До слез покраснела Ольга Федоровна.
– Ну, государи мои, совет да любовь! На меня, старика, сердиться не след, а тебе, Петр Николаевич, спасибо за службу верную, да советую выздоравливать поскорее, недели через две начнем сражаться. Смею думать – и побеждать будем. Ну, прощайте, мои дети.
И, галантно поцеловав маленькую ручку Ольги Федоровны, поцеловавши и ординарца своего, Платов вышел из комнаты.
Пожали руку свитские, пожали хорунжие, Зазерсков грубовато спросил:
– Хорошо лекарство? – и, обернувшись к Ольге Федоровне, сказал: – Вы мне его, пожалуйста, не разбалуйте, а он у меня хорошее дите, разумное. Только не испортите. А ты смотри у меня. Лихость с бабой не потеряй, – и вышел.
Опять одни остались Коньков с невестой.
Понравились, полюбились эти грубоватые люди Ольге Федоровне. Она видела, что они любят ее Петруся, и потому особенно дороги они ей стали.
Платов уехал.
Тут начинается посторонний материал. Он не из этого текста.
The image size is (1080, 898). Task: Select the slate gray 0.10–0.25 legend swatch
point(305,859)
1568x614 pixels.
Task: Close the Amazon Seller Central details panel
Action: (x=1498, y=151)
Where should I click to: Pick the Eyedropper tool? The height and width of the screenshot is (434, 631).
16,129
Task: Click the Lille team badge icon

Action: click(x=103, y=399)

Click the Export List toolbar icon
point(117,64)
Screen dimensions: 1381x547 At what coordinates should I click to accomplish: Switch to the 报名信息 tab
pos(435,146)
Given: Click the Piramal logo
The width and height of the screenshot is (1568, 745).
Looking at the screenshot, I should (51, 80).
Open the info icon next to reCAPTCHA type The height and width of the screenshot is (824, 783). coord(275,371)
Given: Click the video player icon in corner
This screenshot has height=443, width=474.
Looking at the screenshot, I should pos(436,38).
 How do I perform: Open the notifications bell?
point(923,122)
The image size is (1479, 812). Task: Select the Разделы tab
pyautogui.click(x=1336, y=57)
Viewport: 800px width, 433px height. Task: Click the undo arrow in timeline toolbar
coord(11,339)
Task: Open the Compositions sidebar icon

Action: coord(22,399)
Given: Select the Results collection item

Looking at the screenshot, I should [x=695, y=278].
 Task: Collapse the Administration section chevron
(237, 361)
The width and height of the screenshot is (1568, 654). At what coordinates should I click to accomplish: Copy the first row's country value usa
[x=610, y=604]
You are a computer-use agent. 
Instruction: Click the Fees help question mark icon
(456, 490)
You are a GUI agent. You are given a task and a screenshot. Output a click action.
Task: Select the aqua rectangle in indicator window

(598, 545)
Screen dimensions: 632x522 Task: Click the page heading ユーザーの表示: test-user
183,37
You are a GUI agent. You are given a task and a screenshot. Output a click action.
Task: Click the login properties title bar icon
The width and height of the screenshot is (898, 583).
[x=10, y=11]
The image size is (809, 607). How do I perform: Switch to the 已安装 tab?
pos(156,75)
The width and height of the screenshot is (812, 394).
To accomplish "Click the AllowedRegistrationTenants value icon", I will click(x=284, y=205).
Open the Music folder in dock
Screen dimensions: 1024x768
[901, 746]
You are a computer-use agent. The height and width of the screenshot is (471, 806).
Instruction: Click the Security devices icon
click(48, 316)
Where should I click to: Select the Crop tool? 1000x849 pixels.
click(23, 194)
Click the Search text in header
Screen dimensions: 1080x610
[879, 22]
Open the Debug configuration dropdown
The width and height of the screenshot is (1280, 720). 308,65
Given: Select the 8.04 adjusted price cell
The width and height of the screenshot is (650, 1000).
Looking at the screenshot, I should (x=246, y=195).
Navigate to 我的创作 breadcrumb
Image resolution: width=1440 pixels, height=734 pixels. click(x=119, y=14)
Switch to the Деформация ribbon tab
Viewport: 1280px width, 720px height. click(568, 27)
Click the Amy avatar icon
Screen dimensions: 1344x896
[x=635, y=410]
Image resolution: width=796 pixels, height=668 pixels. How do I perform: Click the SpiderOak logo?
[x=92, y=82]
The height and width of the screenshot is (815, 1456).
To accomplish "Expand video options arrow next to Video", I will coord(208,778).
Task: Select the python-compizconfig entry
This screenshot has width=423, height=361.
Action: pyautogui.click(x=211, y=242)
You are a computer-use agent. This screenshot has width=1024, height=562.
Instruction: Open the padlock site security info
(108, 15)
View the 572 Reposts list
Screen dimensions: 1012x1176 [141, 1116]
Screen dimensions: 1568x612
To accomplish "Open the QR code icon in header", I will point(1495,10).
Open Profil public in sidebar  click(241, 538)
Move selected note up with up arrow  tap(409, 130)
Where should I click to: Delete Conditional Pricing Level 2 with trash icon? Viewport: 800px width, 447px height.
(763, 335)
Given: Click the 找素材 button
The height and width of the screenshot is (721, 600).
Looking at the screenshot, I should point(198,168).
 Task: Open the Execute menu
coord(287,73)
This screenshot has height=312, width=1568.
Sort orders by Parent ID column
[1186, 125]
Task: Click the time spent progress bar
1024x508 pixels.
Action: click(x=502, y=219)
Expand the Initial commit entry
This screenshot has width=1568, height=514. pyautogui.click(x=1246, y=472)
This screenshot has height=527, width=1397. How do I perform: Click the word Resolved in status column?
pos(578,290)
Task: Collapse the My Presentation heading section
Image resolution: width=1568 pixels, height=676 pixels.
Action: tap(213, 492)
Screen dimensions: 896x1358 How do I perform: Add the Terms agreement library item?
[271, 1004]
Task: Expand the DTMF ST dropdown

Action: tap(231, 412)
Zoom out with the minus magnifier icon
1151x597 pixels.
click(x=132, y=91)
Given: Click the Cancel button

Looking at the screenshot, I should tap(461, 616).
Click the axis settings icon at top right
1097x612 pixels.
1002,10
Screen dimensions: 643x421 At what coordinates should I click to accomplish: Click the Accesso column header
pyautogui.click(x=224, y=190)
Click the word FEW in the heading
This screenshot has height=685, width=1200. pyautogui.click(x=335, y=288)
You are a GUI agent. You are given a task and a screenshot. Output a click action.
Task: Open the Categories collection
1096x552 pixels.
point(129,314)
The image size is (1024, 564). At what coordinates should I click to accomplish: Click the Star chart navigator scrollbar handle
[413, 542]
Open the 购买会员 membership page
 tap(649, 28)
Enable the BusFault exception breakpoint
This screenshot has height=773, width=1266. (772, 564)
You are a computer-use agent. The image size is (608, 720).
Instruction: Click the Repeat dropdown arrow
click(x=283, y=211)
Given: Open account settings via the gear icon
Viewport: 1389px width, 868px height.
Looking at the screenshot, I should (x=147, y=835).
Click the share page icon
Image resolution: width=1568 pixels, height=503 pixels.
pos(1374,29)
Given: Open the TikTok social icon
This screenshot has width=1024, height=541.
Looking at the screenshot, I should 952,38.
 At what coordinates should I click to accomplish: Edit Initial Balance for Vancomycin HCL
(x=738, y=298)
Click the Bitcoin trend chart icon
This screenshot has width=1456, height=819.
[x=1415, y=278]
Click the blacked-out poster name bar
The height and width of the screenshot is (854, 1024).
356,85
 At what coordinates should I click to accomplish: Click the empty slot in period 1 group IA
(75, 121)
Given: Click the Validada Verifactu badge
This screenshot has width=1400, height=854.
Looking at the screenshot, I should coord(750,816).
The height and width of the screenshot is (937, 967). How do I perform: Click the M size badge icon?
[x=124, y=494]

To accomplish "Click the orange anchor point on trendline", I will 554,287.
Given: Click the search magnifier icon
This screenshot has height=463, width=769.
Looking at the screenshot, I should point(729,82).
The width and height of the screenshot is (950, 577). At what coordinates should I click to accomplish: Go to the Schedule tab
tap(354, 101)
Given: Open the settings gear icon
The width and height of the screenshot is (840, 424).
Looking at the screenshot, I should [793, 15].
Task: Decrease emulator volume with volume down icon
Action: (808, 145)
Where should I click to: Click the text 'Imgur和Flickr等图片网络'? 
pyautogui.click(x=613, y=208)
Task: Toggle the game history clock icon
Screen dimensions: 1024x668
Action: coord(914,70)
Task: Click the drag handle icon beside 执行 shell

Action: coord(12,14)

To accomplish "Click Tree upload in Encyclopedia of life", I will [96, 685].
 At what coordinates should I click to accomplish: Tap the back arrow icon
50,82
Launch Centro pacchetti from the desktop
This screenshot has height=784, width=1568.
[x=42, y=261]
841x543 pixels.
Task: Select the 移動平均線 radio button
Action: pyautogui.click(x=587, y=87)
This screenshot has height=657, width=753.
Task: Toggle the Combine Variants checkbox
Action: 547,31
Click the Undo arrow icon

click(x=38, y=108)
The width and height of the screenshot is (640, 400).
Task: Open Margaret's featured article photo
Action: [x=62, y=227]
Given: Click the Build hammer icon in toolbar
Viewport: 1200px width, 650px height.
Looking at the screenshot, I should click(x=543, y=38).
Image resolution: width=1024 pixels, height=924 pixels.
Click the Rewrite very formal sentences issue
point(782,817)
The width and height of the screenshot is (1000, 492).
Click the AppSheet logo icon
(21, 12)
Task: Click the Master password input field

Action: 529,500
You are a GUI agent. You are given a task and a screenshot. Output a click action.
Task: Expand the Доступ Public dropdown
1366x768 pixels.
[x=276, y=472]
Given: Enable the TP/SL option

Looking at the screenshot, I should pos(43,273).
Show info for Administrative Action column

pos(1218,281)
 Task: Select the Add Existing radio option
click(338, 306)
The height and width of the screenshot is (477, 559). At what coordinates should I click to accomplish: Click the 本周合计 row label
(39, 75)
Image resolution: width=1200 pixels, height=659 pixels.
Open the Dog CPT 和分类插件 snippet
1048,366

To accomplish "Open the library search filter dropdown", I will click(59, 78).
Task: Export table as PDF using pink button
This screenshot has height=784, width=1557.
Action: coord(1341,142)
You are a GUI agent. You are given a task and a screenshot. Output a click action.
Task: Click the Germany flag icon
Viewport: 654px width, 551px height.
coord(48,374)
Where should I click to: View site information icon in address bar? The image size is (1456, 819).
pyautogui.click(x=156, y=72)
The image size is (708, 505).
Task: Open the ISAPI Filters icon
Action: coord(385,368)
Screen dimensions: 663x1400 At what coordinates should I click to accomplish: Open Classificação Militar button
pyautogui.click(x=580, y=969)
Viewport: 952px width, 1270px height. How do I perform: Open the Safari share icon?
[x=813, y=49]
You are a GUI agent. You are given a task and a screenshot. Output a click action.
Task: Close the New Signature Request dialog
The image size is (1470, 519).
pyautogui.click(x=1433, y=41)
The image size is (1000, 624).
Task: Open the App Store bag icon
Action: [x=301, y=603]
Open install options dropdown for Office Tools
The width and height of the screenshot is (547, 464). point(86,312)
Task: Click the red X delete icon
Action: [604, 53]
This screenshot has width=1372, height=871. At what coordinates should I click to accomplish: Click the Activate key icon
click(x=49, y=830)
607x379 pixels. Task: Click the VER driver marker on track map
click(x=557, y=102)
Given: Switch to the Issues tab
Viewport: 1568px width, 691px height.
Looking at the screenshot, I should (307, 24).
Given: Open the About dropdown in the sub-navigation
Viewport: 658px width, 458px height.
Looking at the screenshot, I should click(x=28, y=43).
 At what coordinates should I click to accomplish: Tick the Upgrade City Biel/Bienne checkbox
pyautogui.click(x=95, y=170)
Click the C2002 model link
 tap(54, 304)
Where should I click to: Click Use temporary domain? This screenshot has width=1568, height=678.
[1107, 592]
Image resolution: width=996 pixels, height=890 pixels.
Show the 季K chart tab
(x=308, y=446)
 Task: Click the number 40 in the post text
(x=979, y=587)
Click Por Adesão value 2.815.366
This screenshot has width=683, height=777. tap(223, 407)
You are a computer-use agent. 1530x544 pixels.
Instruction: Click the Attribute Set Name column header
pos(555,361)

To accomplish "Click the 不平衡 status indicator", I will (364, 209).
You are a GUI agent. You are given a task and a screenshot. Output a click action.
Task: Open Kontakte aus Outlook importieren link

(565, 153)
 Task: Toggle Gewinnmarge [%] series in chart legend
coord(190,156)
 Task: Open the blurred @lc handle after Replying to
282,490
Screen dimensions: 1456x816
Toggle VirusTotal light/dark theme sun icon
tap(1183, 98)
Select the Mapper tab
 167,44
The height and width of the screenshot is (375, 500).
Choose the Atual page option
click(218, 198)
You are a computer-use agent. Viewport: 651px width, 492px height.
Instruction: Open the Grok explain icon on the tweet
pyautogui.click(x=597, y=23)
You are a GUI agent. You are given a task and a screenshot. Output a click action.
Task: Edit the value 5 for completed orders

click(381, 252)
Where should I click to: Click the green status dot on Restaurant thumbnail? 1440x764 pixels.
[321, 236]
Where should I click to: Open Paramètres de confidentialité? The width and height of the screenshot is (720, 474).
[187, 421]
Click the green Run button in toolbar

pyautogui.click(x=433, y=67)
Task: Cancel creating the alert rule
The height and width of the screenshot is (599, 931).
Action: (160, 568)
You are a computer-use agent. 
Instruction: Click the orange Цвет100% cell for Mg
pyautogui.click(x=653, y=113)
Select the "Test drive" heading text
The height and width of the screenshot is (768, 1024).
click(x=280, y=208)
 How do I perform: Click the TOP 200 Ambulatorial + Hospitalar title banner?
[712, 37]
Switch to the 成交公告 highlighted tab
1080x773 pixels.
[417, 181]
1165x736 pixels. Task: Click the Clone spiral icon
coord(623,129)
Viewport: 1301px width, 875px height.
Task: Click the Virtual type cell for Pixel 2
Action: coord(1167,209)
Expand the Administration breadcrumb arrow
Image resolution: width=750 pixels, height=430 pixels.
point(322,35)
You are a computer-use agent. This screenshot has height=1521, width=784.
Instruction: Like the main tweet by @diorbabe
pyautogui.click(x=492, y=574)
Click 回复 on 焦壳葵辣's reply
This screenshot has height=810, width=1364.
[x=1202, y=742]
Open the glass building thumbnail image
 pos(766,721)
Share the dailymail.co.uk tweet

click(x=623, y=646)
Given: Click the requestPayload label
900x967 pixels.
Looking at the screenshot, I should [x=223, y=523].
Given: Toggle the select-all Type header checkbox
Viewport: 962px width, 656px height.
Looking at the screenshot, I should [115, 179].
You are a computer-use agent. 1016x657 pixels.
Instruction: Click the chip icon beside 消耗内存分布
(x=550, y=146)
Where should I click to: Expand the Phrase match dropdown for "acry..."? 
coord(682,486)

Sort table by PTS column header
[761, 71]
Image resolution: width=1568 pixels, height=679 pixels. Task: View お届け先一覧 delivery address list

Казаки опять предались мирным занятиям. Хорунжие уехали по соседству к Владимирским уланам. Зазерсков днем и ночью шатался по конюшням и смотрел, чтобы казаки хорошенько выкармливали коней, Жмурин пел песни и чистил Занетто, Зайкин забавлялся с детьми, И любили они этого бородатого казака затейника и выдумщика: смастерит из щепок мельницу, дом из лучинок, голову Наполеона из куска мела – «дюже развратный[57] и до всего дотошный», как говорили урядники, был старовер Зайкин.
Коньков при внимательном уходе, при душевном спокойствии поправлялся скоро.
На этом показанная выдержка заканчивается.